Je venais de sortir à fond les ballons d’un bar tabac, parce que ma main avait « involontairement » attrapé trois paquets de clopes pour ensuite les « glisser » par accident dans ma poche… Et que le vendeur m’avait vue. Or, il y avait un flic dans la boutique. Vous pensez bien que je n’allais pas rester là, à attendre la voiture de police. Ni une, ni deux, j’ai pris mes cliques et mes claques et je me suis barrée.

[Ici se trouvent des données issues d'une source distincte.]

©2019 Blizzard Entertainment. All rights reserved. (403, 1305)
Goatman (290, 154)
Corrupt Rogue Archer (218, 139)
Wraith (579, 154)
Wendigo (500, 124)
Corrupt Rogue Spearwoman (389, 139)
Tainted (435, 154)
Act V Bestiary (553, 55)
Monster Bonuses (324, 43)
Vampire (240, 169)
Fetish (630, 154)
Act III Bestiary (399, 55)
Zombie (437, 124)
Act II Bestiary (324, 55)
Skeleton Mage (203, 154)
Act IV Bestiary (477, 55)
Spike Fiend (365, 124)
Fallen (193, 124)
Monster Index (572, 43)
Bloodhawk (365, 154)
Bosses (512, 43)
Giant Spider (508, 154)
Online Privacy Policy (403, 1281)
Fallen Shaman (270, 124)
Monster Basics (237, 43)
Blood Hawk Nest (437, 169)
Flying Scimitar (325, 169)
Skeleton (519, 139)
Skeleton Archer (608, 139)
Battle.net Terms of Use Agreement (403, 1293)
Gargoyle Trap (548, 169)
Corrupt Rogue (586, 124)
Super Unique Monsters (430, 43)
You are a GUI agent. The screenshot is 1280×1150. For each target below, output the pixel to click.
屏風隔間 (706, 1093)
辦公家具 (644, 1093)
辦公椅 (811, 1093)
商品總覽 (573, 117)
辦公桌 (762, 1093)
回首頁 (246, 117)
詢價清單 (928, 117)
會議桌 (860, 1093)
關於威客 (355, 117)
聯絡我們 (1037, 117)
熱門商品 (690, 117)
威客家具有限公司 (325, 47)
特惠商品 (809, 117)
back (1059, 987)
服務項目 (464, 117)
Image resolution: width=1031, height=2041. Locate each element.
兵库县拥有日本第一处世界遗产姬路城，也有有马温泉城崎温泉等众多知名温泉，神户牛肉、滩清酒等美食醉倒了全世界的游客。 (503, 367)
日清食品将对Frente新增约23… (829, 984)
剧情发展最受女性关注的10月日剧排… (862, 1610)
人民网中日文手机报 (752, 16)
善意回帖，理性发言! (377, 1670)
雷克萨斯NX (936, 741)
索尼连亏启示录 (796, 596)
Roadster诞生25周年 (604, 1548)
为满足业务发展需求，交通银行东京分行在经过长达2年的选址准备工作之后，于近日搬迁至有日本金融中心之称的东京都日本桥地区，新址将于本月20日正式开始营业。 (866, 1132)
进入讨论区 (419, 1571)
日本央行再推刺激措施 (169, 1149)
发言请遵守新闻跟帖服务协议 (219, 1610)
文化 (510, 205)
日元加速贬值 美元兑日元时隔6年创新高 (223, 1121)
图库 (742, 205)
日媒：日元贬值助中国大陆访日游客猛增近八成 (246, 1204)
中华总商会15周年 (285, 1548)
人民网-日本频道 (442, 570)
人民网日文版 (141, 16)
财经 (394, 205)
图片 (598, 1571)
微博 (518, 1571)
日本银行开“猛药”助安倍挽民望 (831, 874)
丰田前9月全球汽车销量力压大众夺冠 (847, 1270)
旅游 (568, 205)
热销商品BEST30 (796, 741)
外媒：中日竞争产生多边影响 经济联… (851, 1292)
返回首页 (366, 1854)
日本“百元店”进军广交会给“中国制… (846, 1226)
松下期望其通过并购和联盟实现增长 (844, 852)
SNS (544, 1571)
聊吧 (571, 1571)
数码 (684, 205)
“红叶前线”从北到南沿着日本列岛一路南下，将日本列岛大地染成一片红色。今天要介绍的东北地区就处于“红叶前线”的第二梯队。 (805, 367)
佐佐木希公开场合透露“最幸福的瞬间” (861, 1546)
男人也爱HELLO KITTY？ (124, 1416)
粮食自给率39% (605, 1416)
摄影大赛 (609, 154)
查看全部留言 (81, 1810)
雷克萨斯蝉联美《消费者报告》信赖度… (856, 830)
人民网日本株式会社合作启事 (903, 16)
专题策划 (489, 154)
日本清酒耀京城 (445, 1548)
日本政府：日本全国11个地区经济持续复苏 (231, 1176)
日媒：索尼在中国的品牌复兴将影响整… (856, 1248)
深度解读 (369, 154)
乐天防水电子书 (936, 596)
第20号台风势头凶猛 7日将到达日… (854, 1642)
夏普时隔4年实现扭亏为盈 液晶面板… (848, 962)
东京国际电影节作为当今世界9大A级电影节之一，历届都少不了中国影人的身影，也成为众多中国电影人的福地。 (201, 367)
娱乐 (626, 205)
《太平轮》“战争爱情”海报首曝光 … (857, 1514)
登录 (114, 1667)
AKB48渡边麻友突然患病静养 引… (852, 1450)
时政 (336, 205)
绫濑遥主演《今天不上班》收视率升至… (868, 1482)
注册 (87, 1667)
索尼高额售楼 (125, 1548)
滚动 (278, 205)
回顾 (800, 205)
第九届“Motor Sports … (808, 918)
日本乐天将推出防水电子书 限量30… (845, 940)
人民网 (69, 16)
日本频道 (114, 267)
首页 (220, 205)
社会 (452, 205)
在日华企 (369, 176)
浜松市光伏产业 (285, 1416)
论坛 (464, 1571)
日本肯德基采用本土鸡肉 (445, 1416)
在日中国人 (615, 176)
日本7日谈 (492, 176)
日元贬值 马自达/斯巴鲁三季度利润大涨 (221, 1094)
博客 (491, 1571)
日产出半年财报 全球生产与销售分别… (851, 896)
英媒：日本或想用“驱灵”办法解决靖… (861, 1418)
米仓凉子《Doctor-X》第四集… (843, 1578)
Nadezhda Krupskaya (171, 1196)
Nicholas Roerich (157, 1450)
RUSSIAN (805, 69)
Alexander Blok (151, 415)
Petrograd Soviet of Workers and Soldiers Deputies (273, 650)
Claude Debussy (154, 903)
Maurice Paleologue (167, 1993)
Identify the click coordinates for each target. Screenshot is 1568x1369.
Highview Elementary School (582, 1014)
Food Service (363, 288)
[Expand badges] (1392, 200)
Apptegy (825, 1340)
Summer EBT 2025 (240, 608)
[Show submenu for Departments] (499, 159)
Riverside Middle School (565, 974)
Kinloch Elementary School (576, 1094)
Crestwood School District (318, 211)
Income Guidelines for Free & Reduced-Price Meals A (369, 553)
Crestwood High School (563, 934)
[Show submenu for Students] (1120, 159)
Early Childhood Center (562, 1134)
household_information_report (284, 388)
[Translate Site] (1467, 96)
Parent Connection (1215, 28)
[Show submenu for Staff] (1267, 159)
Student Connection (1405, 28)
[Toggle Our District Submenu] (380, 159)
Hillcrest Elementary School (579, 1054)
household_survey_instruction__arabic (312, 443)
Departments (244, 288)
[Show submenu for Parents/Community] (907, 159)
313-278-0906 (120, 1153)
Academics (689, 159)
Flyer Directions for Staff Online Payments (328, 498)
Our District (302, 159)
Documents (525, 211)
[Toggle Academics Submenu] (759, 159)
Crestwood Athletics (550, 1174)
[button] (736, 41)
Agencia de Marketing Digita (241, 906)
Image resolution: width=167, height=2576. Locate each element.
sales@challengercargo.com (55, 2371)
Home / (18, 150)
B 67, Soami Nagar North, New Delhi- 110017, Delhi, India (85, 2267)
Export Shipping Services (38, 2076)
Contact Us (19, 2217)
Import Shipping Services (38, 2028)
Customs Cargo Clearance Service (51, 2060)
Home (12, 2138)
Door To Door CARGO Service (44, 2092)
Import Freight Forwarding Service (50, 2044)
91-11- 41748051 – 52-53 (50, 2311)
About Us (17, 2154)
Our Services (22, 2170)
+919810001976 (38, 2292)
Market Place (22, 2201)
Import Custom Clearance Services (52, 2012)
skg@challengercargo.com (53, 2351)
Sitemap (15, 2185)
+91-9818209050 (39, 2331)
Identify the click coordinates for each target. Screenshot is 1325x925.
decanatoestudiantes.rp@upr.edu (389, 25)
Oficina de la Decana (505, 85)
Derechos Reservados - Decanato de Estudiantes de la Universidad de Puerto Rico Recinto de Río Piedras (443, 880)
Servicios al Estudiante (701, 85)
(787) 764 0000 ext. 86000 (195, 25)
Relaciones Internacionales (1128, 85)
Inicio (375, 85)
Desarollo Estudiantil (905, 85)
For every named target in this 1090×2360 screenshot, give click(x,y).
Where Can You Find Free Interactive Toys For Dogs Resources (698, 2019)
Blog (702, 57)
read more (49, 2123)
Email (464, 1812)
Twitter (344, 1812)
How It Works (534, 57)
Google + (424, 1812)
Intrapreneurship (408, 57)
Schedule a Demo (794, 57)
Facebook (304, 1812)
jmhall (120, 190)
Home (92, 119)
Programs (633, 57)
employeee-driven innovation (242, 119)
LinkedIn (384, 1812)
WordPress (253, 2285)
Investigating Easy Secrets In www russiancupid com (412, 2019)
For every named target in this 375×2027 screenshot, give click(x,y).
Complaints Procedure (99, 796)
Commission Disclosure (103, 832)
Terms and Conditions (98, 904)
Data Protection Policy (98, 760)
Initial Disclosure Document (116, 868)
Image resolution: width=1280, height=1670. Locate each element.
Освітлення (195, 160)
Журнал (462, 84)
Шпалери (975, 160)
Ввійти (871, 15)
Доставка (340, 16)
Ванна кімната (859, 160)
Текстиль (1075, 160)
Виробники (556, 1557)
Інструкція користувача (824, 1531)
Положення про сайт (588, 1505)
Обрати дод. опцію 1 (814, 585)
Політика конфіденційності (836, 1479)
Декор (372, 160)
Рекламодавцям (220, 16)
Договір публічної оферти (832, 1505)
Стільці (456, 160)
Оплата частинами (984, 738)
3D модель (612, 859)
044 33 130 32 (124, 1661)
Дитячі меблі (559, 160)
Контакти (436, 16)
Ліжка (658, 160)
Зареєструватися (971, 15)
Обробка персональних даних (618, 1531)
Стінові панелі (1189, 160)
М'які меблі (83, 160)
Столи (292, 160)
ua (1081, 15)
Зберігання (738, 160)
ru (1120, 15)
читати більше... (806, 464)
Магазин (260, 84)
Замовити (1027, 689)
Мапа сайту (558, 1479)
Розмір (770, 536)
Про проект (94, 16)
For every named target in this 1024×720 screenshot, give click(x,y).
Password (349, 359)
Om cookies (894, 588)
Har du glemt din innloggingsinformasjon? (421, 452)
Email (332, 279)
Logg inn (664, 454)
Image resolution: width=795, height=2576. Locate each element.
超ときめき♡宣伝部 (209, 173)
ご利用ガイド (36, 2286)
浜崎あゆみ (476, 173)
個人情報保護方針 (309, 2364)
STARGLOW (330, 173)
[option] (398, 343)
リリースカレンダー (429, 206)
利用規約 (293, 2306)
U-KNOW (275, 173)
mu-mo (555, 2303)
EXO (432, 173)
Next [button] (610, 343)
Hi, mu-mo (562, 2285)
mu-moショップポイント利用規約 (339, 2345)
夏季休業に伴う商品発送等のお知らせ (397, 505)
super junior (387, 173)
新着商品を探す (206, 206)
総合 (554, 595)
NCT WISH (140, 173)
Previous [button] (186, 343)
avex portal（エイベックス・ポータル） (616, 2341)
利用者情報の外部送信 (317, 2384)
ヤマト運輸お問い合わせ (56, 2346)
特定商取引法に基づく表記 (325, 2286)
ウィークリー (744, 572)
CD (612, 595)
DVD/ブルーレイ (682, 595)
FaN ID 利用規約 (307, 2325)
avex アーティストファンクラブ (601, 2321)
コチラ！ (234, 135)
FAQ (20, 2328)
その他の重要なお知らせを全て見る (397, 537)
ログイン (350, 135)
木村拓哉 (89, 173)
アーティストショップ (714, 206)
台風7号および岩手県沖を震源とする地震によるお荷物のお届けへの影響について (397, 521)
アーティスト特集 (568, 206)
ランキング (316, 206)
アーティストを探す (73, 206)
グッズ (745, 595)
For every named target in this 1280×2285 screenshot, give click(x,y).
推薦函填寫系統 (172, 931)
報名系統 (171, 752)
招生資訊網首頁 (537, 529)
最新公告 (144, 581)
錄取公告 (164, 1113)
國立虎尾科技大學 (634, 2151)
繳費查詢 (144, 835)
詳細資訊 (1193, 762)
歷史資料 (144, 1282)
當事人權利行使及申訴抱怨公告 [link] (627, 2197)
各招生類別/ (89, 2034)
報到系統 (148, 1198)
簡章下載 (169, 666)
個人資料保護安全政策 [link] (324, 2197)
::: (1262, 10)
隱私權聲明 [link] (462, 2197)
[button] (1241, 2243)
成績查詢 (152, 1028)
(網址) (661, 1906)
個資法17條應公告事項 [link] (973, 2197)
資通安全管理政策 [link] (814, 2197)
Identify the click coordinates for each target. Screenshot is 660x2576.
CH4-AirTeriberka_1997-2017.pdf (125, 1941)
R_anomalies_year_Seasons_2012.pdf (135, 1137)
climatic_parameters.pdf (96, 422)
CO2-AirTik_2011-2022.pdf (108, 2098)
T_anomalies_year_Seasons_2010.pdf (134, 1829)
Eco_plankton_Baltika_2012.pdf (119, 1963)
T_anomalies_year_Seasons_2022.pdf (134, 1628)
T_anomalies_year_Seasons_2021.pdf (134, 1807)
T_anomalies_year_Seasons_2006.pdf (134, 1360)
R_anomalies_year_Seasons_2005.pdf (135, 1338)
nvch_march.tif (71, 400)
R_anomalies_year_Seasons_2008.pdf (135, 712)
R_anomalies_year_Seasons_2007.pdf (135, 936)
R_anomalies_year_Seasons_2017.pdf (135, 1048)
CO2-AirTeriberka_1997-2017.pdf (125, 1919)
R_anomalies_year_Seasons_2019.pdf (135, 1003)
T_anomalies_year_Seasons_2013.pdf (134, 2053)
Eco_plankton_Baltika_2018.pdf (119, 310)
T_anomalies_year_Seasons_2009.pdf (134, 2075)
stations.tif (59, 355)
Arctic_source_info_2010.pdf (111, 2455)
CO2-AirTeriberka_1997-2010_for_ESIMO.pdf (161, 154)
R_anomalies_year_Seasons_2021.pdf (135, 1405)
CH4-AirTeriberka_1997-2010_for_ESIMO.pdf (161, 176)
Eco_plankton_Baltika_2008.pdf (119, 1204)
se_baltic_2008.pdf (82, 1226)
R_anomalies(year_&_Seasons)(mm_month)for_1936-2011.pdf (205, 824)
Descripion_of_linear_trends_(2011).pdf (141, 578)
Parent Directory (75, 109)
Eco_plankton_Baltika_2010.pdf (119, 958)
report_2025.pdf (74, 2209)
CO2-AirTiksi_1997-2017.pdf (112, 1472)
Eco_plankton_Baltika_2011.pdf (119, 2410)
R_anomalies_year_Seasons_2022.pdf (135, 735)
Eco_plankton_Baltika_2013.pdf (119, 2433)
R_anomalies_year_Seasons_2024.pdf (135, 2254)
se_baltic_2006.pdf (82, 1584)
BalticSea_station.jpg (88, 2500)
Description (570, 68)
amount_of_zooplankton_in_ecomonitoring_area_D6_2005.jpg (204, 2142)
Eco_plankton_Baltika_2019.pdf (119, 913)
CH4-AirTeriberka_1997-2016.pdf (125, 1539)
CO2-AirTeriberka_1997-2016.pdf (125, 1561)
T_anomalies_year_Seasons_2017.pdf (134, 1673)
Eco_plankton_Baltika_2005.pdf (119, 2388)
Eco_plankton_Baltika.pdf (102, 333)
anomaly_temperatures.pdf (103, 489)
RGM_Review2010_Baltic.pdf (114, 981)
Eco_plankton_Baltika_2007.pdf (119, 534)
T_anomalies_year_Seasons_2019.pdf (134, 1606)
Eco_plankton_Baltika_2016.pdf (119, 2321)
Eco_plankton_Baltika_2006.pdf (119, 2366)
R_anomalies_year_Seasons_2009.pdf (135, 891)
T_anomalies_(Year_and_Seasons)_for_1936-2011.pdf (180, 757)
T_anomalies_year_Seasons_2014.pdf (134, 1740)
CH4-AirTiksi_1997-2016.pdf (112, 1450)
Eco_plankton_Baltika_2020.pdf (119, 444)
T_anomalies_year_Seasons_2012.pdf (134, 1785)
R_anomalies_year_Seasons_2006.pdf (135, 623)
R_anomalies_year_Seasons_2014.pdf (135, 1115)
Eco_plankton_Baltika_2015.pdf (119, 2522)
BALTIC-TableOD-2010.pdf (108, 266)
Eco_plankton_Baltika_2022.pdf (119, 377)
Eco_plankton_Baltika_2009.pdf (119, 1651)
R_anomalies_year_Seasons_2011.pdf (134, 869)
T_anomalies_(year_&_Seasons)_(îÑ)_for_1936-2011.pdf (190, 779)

Sauf que j’avais le policier aux fesses.

J’ai fait un joli marathon dans la rue, bousculant les passants, évitant les flaques et les bouches d’égout. Je distançais mon poursuivant parce que j’en avais l’habitude. Ce n’était pas la première fois que je subissais ce genre d’accueil. Aussi, je faisais moins attention au genre de personnes que je croisais. J’allais tourner au coin de la rue et… J’ai manqué écraser une  mamie. Vous savez, une de celles qui espèrent passer pour des femmes de 40 ans de moins en se barbouillant allégrement de maquillage plutôt voyant et en se teintant les cheveux en jaune pisse en espérant qu’on le verra blond parce qu’elles n’avaient pas de quoi payer la chirurgie esthétique. Celle là avait  en laisse un caniche bien frisé qui m’a regardé effectuer l’esquive de ma vie en poussant des couinements qu’il espérait faire passer pour des aboiements menaçants. Je n’ai même pas daigné lui jeter un coup d’œil. Par contre, j’ai du présenter moult excuses à Madame qui hurlait que je cherchais à l’assassiner. Problème : le flic pot de colle n’était pas loin. J’en ai eu marre et j’ai repoussé cette charmante vieille femme pour passer… Sauf que cet abruti de caniche est resté là où il était. Du coup, je me suis prise les pieds dans la laisse et je me suis royalement cassée la figure….Sur la route!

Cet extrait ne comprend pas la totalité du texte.